Building AI Apps with Elixir
Watching a 30 min talk isn't for everyone. So, I followed Simon Willison's excellent advice and created an annotated version of my talk. I downloaded the audio file, transcribed it with Whisper, asked Claude to take out my ums and ahs, and then copied in my slides using Simon's tool.
If you want to see my favorite part of the talk, skip to the Shinstagram demo.
- About Me
- Three patterns
- The Magic AI Box
- Magic AI Box Demo
- The Gen Server Generator
- Shinstagram Demo
- What do I put in the AI box?
- Thanks to...
- Questions? Feedback?
Almost exactly three years ago I was on Hacker News and I came across Chris McCord's talk on building a Twitter clone using Phoenix Live View. I'd never used Elixir before and never heard of Live View, but I noticed the comments on Hacker News were really positive and that is an unusual phenomenon. So I was like, hmm, I'll check this thing out.

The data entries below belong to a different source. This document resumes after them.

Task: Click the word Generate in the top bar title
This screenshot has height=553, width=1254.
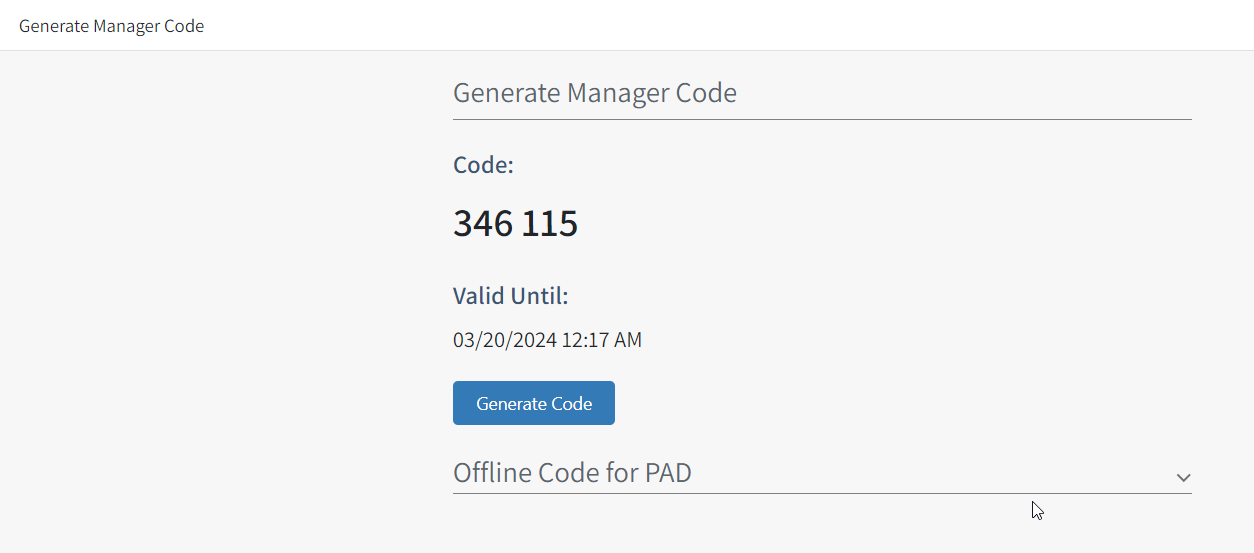Action: click(x=53, y=26)
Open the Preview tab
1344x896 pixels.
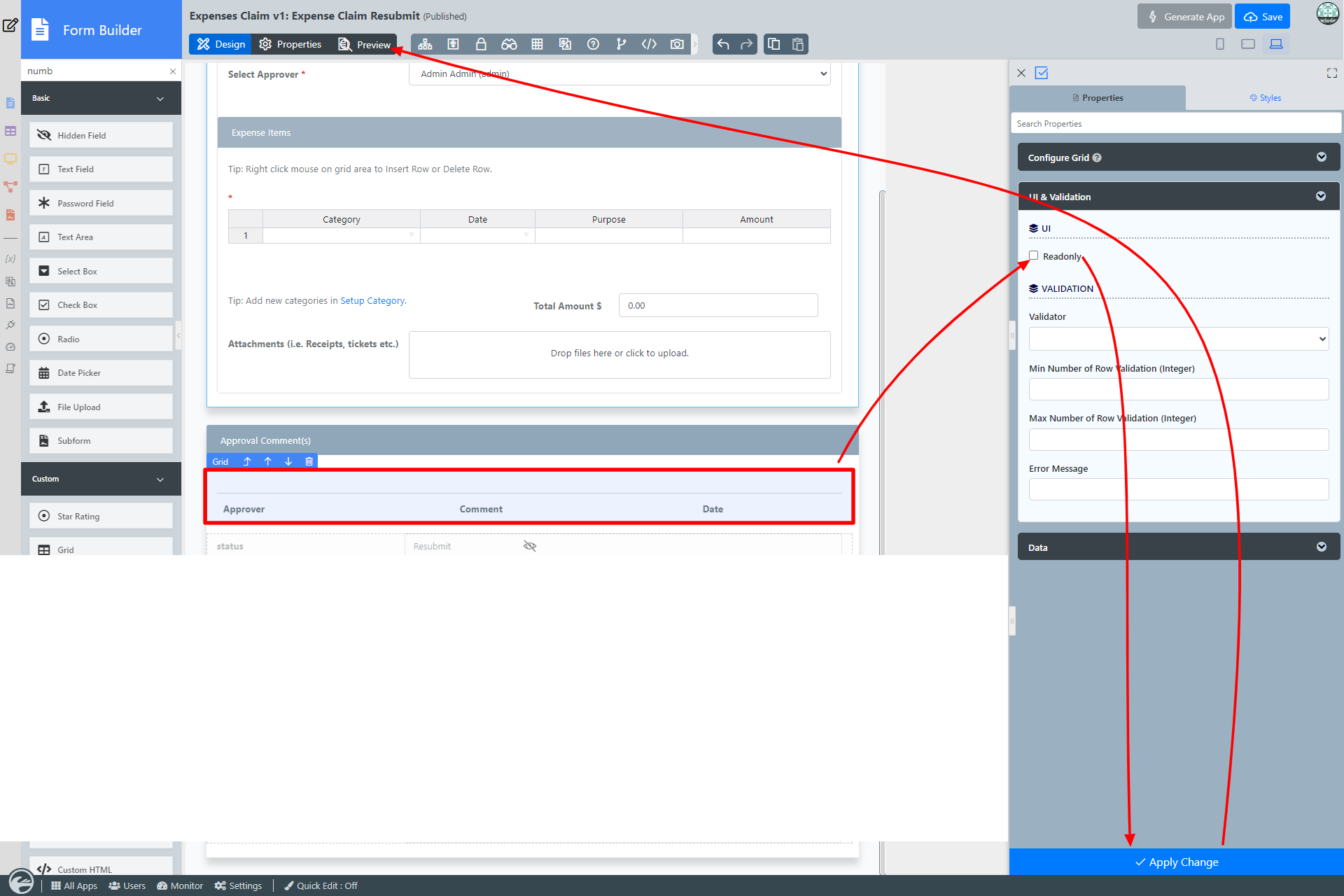point(365,44)
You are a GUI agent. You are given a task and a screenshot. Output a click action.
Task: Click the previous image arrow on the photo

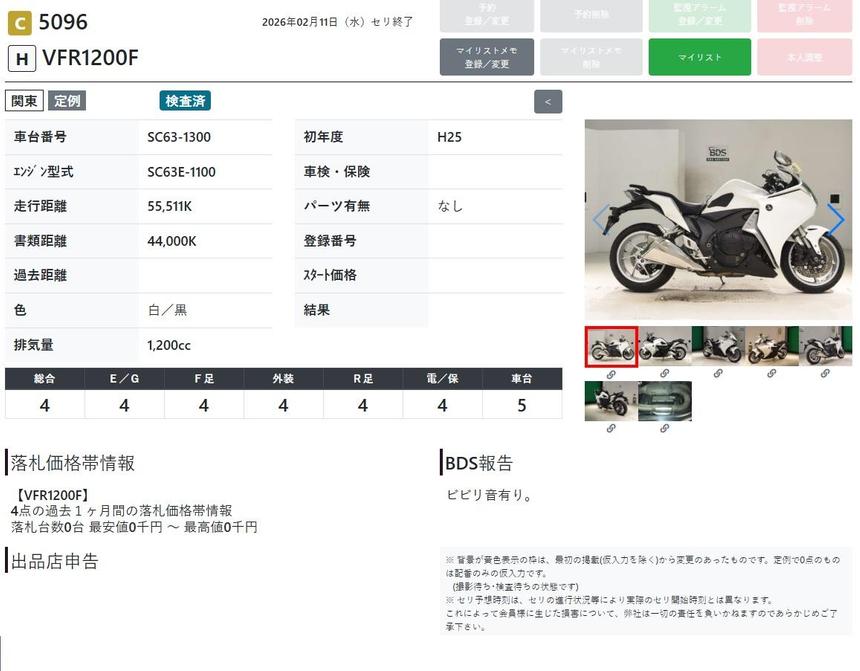point(601,220)
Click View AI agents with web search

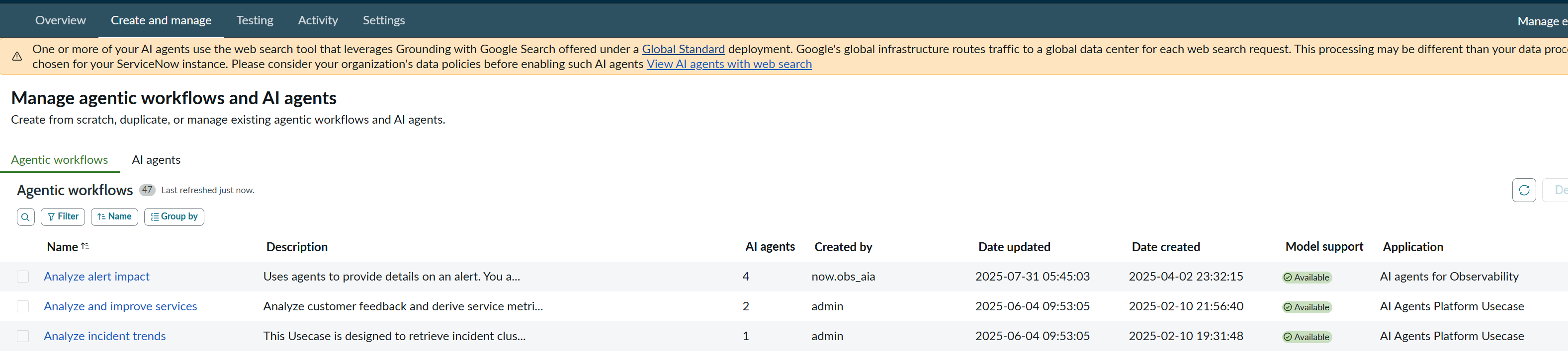(729, 65)
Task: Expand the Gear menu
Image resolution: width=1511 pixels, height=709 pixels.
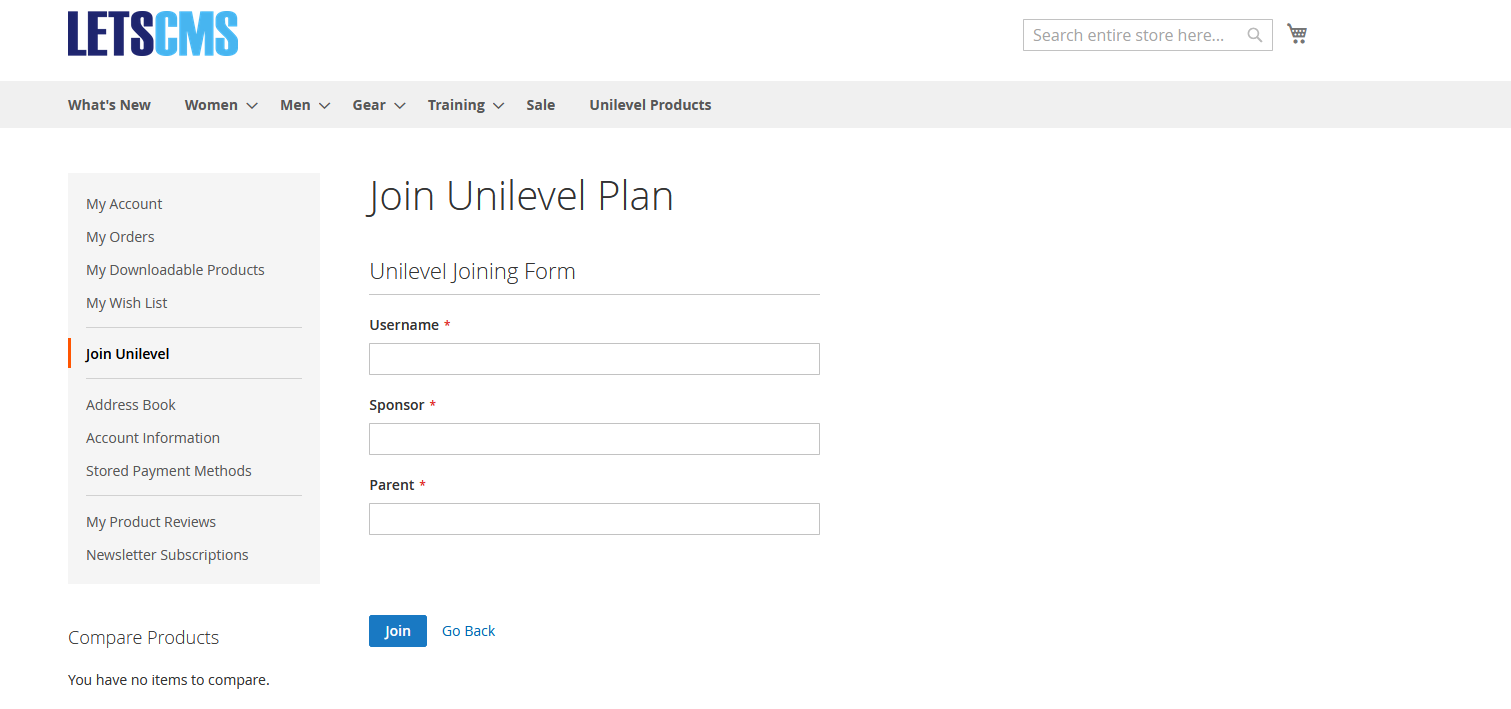Action: 369,104
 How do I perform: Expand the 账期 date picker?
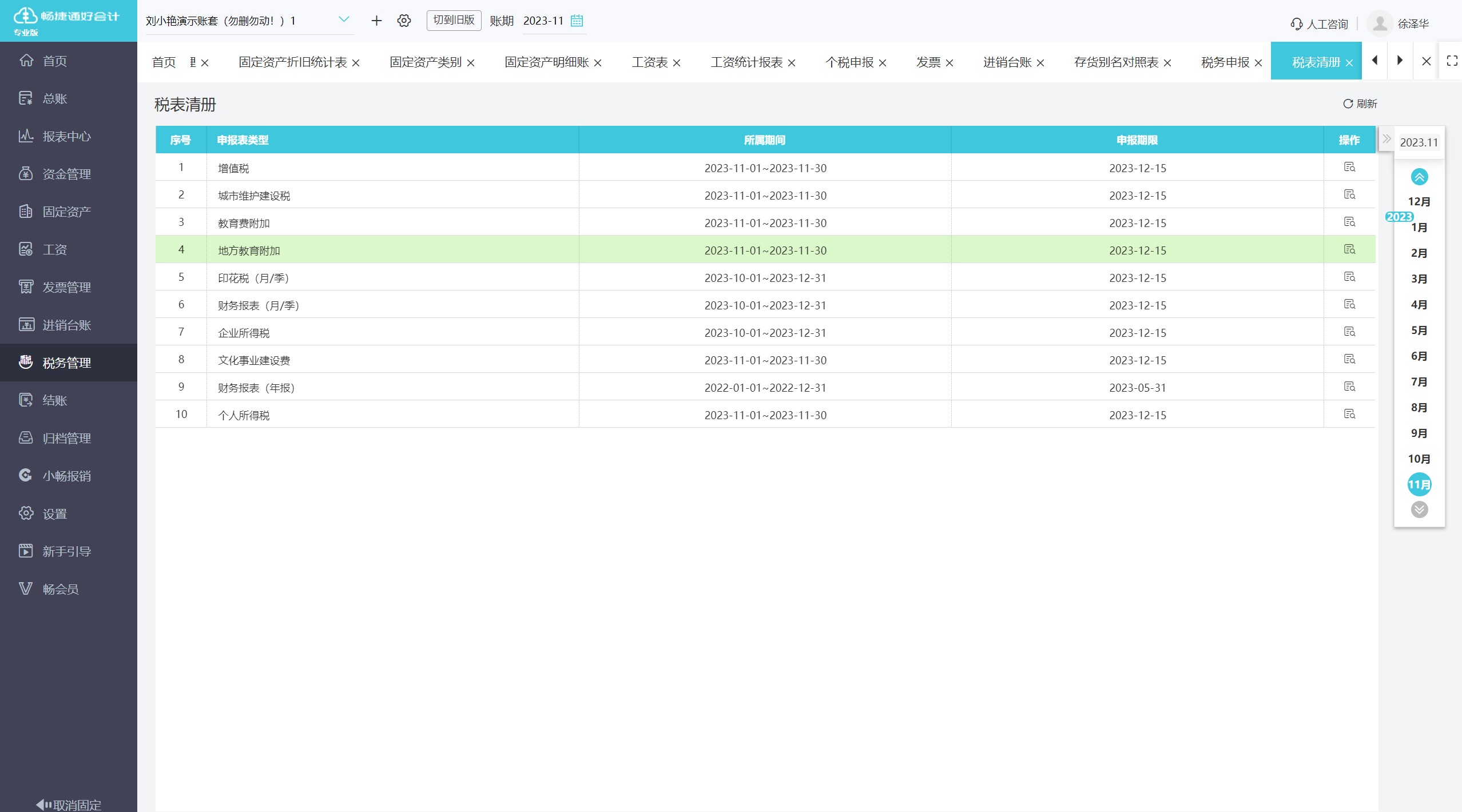pyautogui.click(x=579, y=22)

And from pretty much then on, I've been hooked on Elixir and LiveView. And so it's really cool for me that almost exactly three years later, I'm speaking at the biggest Elixir conference. And as a side note, that the Twitter clone that I built ended up becoming ShlinkedIn, which is, well, the way I pitch it is it's LinkedIn, but serious.
This talk though is not about Shlinkedin. It is about building AI apps with Elixir. As you may have heard, AI is really hot right now. But what I want to talk about is Elixir and AI. Because everyone's talking about AI, but not enough people are talking about the ways you can use Elixir and AI.
My name is Charlie Holtz, and I'm a hacker in residence at Replicate. And Replicate is a startup that makes it really easy to run machine learning models using API, and it runs in the cloud. I'll get more into what Replicate does later, but I'm a hacker in residence there, which basically means I build stuff with AI and then talk about it. And that actually is my official title, hacker in residence. When I was joining Replicate, the CEO asked me to give myself any title I wanted. So I said, okay, I'm CEO.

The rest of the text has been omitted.